The nearly month-long U.S.-Israeli war on Iran has sparked large-scale Iranian retaliation in the form of drone and missile strikes on energy and civilian infrastructure in Gulf countries, killing civilians and driving up oil prices.
"We are seeing an existential threat to international and regional security. This aggressive approach is undermining international law and sovereignty," Kuwait's ambassador Naser Abdullah H. M. Alhayen told the Geneva-based council.
Other Gulf states said Iran's actions were designed to spread terror, with the UAE ambassador Jamal Jama al Musharakh denouncing Iran's "attempt to destabilise the international order through reckless adventures of expansionism."
Countries at the 47-member council will vote on a motion condemning Iran's "unprovoked and deliberate" strikes, seeking reparations from Iran and asking the U.N. rights chief to monitor the situation, a document showed.

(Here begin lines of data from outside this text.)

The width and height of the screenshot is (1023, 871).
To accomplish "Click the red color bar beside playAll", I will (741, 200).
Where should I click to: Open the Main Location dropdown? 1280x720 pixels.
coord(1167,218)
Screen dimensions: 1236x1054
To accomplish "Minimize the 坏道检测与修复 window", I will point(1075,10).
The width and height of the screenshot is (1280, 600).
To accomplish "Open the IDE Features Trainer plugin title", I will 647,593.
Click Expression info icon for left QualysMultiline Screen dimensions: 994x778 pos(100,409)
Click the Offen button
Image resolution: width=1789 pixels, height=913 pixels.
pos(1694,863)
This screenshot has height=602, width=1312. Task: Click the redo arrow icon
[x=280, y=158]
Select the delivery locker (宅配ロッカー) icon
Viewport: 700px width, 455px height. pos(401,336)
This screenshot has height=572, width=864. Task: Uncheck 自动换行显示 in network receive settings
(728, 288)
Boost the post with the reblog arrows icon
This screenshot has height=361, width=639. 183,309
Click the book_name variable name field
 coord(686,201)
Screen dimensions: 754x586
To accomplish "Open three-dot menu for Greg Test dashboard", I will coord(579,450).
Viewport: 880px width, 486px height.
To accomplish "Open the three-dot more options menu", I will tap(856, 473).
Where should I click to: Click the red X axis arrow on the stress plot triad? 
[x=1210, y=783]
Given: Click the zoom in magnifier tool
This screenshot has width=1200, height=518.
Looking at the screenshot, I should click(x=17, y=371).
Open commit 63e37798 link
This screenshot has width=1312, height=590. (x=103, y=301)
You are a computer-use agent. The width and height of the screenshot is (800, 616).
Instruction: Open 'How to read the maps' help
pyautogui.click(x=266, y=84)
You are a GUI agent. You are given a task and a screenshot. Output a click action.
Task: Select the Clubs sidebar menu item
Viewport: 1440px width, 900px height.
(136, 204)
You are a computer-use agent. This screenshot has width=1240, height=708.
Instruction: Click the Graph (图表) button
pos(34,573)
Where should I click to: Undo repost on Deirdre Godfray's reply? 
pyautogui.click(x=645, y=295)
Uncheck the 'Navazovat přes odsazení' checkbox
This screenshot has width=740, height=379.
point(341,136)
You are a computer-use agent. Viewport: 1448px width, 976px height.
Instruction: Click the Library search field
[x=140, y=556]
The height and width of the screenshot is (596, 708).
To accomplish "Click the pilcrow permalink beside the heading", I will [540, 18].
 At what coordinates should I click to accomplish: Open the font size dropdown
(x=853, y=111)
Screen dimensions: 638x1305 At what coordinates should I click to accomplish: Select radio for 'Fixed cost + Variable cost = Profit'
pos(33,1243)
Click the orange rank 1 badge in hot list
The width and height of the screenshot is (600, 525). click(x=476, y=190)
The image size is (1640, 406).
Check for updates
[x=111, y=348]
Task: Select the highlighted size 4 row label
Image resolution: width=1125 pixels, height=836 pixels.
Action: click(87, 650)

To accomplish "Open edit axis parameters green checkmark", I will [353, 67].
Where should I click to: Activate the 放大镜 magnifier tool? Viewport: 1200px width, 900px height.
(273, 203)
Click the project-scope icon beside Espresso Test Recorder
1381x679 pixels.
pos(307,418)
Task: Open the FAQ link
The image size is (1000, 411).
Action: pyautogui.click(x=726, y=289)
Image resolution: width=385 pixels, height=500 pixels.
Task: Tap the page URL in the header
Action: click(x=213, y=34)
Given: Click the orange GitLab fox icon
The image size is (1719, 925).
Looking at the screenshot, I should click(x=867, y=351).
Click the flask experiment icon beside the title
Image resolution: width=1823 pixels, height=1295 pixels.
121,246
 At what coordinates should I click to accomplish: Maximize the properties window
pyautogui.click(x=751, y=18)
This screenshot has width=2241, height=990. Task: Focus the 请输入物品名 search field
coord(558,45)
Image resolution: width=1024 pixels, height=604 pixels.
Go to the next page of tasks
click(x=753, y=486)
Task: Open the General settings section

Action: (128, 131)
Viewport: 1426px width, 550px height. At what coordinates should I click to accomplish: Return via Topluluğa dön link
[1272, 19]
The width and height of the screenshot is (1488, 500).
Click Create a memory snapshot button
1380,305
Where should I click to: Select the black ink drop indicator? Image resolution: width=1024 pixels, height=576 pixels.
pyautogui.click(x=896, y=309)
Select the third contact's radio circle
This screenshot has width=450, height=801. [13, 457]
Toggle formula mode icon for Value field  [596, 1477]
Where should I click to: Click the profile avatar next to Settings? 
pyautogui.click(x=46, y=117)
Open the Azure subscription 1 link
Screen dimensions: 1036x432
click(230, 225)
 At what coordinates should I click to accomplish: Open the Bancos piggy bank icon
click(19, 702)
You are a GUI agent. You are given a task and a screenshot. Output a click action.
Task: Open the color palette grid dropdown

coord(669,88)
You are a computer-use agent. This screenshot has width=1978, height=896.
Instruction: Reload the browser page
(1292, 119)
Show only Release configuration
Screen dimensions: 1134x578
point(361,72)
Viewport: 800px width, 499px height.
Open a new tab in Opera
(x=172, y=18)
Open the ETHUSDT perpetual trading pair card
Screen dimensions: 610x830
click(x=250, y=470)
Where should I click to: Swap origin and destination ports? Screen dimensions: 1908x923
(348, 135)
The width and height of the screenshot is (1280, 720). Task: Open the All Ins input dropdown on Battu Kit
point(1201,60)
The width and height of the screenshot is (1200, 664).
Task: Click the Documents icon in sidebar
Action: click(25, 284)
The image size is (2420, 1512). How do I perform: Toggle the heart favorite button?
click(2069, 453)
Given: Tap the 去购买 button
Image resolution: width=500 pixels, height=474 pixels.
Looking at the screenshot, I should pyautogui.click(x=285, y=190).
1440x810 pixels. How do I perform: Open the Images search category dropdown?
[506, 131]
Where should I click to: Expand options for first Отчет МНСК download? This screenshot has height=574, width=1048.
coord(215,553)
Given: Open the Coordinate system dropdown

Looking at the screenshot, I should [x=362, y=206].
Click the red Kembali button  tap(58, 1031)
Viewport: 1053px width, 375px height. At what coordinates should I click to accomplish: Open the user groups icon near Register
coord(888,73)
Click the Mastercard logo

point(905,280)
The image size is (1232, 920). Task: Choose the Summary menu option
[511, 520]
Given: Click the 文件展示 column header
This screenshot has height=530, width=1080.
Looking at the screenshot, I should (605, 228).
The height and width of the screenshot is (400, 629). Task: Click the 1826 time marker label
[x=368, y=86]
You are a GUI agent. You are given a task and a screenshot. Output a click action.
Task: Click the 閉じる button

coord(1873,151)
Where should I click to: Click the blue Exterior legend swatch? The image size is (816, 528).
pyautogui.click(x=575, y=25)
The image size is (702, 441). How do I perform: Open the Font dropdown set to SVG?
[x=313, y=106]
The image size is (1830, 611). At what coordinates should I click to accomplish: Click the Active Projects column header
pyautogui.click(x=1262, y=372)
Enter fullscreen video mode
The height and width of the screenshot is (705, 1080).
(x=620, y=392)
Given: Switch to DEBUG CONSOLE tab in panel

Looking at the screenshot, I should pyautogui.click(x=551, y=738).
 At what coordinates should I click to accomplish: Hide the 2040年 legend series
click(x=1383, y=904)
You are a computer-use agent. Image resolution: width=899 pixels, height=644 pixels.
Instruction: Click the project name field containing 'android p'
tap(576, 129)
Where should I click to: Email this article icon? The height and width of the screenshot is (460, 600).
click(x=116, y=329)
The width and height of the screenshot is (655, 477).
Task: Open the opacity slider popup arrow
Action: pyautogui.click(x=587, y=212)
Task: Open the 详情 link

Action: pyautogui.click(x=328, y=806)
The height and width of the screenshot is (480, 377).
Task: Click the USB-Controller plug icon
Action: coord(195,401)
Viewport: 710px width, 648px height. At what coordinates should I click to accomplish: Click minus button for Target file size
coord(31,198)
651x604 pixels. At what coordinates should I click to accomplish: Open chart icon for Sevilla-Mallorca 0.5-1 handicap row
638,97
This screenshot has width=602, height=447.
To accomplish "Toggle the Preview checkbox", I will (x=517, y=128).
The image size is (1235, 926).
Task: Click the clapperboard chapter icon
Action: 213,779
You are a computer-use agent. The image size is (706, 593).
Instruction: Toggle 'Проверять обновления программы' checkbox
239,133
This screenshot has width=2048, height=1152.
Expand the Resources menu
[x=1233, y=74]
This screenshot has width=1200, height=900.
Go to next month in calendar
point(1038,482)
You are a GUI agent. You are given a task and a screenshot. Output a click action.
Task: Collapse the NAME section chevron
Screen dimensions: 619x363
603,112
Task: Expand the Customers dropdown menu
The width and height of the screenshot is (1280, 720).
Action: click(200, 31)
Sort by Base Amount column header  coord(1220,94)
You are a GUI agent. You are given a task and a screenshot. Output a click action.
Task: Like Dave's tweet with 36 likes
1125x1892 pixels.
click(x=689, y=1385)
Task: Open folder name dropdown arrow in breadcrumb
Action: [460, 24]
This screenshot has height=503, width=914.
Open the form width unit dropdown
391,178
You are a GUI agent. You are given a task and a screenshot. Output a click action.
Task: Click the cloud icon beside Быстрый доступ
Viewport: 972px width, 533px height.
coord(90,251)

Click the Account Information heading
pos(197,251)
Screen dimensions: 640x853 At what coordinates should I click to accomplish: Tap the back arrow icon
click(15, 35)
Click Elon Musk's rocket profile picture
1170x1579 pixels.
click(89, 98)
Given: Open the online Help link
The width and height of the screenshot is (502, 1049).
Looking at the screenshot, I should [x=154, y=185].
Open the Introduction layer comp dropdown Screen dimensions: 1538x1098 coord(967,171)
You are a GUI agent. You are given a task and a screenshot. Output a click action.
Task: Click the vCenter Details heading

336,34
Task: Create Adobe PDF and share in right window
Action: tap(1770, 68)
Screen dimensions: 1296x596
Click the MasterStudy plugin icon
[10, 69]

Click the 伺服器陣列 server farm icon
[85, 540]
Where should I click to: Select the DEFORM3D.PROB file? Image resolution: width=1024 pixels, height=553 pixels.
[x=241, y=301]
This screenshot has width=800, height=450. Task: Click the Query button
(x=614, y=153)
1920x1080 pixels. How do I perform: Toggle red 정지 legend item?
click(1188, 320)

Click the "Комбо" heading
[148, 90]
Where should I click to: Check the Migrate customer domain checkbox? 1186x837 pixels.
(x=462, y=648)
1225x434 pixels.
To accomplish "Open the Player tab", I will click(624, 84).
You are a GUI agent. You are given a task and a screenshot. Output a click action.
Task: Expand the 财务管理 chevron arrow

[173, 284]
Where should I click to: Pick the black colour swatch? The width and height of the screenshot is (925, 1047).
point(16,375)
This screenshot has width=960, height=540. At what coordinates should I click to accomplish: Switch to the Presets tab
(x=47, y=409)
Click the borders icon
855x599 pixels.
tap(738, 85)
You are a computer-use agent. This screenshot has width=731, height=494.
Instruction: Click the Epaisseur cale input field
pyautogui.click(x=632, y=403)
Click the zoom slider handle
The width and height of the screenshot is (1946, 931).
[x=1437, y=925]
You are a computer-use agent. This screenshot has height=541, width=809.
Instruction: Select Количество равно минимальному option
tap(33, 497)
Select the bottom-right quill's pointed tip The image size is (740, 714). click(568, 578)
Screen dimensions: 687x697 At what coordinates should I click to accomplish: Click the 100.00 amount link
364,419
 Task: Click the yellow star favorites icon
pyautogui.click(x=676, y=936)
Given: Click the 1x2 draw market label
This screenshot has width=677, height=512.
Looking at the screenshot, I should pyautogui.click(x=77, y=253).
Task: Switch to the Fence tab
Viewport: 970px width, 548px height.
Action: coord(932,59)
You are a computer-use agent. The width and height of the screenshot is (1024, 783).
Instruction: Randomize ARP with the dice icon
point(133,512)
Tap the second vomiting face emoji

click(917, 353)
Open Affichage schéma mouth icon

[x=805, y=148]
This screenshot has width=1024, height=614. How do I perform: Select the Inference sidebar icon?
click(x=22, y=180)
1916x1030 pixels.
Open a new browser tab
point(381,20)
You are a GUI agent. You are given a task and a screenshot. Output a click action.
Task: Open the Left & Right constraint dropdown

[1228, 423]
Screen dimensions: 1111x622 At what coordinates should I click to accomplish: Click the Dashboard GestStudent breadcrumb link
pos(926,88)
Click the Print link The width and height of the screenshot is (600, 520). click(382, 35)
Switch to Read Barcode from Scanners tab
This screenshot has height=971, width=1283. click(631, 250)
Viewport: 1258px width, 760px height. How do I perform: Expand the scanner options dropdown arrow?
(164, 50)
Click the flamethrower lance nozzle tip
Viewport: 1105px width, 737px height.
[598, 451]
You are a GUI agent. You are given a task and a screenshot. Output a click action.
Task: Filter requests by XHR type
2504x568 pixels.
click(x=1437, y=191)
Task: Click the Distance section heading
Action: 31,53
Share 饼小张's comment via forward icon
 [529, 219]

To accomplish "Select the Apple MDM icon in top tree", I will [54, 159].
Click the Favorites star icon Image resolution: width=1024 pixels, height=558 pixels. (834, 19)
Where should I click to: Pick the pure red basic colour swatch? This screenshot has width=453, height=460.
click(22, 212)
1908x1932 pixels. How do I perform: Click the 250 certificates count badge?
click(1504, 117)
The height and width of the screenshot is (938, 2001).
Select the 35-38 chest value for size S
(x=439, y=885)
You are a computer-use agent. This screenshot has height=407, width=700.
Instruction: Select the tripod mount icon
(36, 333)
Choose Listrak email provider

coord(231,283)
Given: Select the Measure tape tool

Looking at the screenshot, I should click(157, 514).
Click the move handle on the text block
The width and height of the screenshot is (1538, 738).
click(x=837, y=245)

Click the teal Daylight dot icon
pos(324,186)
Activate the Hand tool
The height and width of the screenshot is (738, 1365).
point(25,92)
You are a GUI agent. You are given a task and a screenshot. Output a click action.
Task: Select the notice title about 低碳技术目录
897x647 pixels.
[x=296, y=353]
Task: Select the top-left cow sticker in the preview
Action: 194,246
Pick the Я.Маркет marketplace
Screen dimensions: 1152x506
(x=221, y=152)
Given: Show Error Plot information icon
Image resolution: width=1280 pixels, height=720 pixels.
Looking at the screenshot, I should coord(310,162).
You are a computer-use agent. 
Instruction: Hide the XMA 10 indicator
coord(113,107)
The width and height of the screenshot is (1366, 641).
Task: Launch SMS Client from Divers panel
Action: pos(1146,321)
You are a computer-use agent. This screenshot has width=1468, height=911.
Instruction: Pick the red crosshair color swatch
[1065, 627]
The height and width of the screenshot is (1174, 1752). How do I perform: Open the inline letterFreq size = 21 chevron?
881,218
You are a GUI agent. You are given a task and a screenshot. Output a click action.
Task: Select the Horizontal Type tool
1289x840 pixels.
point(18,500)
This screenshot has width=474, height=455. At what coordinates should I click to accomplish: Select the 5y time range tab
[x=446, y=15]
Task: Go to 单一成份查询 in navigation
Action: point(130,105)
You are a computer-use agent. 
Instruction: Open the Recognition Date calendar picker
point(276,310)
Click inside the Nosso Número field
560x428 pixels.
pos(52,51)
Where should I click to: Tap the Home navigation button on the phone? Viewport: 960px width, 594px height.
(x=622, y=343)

Iran defended its actions, saying more than 1,500 civilians had been killed in the U.S.-Israeli strikes so far. "We fight on behalf of all of you against an enemy that, if not restrained today, will be beyond containment tomorrow," said Iran's ambassador to the U.N. in Geneva Ali Bahreini, referring to Israel.
Iran, backed by China, will hold its own emergency session on a fatal strike on a primary school on Friday.
The United Nations' top rights official Volker Turk urged states to end the Iran conflict, describing the situation as extremely dangerous and unpredictable.
"Attacks on civilians and civilian infrastructure must end. If they are deliberate, such attacks may constitute war crimes," he told the council.
While Gulf states received strong backing in the council on Wednesday, the International Service for Human Rights, an independent NGO, warned against "selective outrage", calling instead for a focus on violations by all perpetrators.
Oman, which had served as a mediator between the United States and Iran before the conflict, was one of the few countries to acknowledge that U.S.-Israeli strikes had preceded Iran’s retaliatory attacks.
"(They were) the spark that ignited the escalation currently affecting the region and the consequences are threatening states and their vital economic interests and their security and stability," Ambassador Idris Abdul Rahman Al Khanjari told the council.